I'm really considering myself lucky -- better to happen where it did, than 100 miles back down the highway, or far worse -- in a remote part of Mexico... Really lucky...

As an aside, their daughter, who is my age and also named Michelle, is getting married on Saturday -- so they're in the midst of wedding planning.

Monday, April 12, 2010

Day 3: Disaster struck last night. The bike stopped working 50 miles west of Phoenix. The engine will turn over but not start. I was able to get it to coast into a TA truck stop, thankfully. It happened at 5:30 pm, and I spent hours trying everything I could. I met a nice 50's-ish guy who works as a diesel mechanic at the truck stop, and he saved me hundreds of dollars in towing fees by driving me to a motel at 11:30 pm. He offered to help me in the morning, and is confident we can get the bike started again with the help of his friend, Glenn.

Sunday, April 11, 2010

Day 2: I spent the night at my friends Kevin & Genevieve's house, and got some fantastic suggestions for sites to see from their many experiences down there. Too many to remember in fact -- I told them I'll have to e-mail as I travel to new areas :) I also had an idea as I was riding to their house -- why not make more of a trip out of it, and go all the way to Guatemala?!? Now is my opportunity, and it's a good time of year. I think I'll give it a shot, and even hope to spend a week in a language immersion school down there (it's only $175 for a week of school, including room and board with a local family).

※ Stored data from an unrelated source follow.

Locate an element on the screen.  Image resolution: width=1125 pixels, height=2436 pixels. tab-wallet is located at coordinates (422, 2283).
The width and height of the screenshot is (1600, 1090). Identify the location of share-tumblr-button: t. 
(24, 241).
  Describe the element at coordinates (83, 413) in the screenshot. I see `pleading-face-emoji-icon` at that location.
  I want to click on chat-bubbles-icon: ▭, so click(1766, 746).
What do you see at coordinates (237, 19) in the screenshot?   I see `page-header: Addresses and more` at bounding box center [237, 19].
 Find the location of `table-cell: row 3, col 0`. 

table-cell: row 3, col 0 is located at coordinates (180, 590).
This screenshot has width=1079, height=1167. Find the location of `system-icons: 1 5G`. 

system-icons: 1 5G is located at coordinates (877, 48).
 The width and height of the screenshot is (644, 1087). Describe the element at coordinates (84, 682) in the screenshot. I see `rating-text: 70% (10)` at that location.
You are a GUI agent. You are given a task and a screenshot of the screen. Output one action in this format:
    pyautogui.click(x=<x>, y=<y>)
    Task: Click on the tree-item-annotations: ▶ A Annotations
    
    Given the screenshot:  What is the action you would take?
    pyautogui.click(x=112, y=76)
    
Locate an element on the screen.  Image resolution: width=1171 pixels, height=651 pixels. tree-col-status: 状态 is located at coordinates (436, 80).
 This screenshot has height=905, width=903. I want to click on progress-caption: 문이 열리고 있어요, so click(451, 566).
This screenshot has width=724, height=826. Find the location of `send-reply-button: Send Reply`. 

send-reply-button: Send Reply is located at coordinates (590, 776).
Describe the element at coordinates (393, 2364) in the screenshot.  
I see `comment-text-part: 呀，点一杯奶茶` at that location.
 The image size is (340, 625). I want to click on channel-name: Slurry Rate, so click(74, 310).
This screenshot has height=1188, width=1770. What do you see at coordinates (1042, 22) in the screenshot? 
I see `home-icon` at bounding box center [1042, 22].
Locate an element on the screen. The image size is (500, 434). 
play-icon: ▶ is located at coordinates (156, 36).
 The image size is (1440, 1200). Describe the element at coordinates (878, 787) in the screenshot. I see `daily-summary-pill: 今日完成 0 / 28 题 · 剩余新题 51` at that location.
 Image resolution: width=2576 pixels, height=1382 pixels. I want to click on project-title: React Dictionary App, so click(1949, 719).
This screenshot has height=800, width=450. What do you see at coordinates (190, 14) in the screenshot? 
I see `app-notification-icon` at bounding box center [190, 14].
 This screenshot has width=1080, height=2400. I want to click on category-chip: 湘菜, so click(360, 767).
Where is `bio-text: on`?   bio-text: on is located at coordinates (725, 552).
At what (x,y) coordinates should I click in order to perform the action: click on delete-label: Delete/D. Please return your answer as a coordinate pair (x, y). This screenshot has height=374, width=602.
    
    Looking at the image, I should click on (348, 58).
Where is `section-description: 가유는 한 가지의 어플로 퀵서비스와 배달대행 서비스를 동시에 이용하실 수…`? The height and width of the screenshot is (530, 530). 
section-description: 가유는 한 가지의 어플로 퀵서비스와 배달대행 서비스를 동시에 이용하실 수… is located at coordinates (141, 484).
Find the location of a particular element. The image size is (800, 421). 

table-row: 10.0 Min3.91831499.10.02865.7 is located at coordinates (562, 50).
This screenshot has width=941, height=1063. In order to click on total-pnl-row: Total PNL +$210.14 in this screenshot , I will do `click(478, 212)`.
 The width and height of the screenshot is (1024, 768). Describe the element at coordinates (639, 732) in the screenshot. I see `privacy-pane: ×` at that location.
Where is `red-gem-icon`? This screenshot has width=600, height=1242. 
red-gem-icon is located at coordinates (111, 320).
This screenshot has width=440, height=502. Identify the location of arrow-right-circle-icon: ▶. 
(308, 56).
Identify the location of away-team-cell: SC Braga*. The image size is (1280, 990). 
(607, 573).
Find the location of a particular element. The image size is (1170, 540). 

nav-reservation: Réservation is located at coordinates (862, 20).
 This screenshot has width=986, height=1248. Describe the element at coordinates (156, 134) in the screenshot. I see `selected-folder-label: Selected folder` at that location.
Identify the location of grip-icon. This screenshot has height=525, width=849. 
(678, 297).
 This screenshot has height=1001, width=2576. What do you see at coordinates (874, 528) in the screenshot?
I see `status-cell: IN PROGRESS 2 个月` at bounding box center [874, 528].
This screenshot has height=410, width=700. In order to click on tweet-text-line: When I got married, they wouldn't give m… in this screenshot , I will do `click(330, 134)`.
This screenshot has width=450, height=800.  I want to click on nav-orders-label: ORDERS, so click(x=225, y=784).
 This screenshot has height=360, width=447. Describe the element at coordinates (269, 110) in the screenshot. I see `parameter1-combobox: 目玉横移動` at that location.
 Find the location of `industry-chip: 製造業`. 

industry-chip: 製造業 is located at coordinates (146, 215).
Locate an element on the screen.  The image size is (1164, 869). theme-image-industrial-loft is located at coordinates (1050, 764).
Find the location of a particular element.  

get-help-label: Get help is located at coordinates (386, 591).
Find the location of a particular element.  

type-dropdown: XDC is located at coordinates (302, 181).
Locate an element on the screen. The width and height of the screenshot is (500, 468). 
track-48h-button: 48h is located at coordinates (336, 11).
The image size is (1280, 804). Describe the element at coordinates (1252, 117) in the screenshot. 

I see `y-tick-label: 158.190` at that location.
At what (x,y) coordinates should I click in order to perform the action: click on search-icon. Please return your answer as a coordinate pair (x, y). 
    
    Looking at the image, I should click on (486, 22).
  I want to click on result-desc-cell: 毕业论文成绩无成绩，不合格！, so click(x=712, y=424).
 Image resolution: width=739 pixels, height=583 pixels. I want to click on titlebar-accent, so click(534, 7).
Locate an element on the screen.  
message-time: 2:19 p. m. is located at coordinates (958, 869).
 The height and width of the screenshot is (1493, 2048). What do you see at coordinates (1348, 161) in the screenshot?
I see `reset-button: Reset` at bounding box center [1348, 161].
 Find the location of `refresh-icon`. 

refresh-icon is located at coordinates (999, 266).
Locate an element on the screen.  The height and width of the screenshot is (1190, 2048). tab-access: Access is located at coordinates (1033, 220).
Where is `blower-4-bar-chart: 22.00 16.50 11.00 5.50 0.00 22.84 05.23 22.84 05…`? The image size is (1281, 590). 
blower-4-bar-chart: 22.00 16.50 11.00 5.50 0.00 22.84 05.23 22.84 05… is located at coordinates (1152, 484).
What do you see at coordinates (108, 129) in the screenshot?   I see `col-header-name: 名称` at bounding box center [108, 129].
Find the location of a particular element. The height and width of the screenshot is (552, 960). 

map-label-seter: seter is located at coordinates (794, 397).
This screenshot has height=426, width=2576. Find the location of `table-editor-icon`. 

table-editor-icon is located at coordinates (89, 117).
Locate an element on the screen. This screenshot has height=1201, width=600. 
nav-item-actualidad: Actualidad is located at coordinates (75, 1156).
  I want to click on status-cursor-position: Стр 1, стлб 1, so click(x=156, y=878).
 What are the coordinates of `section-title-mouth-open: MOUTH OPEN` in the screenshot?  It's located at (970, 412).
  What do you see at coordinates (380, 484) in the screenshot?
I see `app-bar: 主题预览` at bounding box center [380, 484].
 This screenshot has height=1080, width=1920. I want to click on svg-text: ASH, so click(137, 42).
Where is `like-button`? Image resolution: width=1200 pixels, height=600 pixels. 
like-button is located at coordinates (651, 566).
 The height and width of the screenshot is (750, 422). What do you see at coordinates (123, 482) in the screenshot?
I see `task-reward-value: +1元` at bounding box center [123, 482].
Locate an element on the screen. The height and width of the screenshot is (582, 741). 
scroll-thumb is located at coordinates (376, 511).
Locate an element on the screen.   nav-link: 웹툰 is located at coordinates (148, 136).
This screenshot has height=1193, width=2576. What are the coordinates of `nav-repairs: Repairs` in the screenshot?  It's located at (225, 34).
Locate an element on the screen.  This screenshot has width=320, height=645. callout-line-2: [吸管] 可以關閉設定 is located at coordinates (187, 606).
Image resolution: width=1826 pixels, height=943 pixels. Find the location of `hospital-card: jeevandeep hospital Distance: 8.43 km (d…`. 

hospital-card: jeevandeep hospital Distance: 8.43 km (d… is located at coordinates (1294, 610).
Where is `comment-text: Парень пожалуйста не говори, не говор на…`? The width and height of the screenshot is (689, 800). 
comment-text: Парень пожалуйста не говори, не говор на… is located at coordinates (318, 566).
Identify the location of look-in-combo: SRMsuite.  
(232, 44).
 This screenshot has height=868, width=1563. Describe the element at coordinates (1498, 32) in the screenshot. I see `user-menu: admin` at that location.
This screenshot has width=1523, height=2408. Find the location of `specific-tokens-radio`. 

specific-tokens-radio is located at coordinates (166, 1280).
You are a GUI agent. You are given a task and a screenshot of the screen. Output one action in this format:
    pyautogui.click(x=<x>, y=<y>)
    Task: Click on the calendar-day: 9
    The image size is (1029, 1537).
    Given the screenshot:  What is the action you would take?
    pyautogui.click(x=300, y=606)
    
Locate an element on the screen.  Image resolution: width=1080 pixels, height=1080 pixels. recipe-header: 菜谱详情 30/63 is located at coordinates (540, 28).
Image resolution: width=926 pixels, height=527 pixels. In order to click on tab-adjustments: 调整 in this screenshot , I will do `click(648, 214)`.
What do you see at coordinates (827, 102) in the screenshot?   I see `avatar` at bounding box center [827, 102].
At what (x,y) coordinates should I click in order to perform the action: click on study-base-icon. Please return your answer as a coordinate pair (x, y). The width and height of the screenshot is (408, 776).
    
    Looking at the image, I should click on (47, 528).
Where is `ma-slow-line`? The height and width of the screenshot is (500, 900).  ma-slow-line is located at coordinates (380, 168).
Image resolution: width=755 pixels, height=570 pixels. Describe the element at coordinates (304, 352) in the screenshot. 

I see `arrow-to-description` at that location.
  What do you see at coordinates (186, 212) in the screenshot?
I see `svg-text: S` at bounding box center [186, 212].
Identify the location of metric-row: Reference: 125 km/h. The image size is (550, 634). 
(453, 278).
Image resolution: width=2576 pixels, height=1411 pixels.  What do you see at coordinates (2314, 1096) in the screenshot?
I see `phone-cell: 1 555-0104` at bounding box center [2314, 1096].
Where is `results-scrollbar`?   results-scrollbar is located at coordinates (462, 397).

So I'm about to head into new territory, and am on the way to Tucson tonight.

Saturday, April 10, 2010

Day 1: Well I'm about to start this lastest adventure. This is not the big trip I hope to do someday, which as I've mentioned to many people, is riding a motorcycle down through all of Central and South America to the very tip at the bottom, Tierra del Fuego. This is a shorter version riding my motorcycle through Mexico, which is what I can afford right now given my slightly premature (but expected), departure from my company. It will probably be 3-4 weeks on the road.

I'm heading for Kevin & Genevieve's house in Kernville where I'll spend the night. Then, it's off toward Monterrey, where I'll arrive for the ACA canyon rendezvous, which starts on Wednesday. I'll take US interstates on my way down to make it on time. After the rendezvous ends, I'll start back home, looping through Mexico.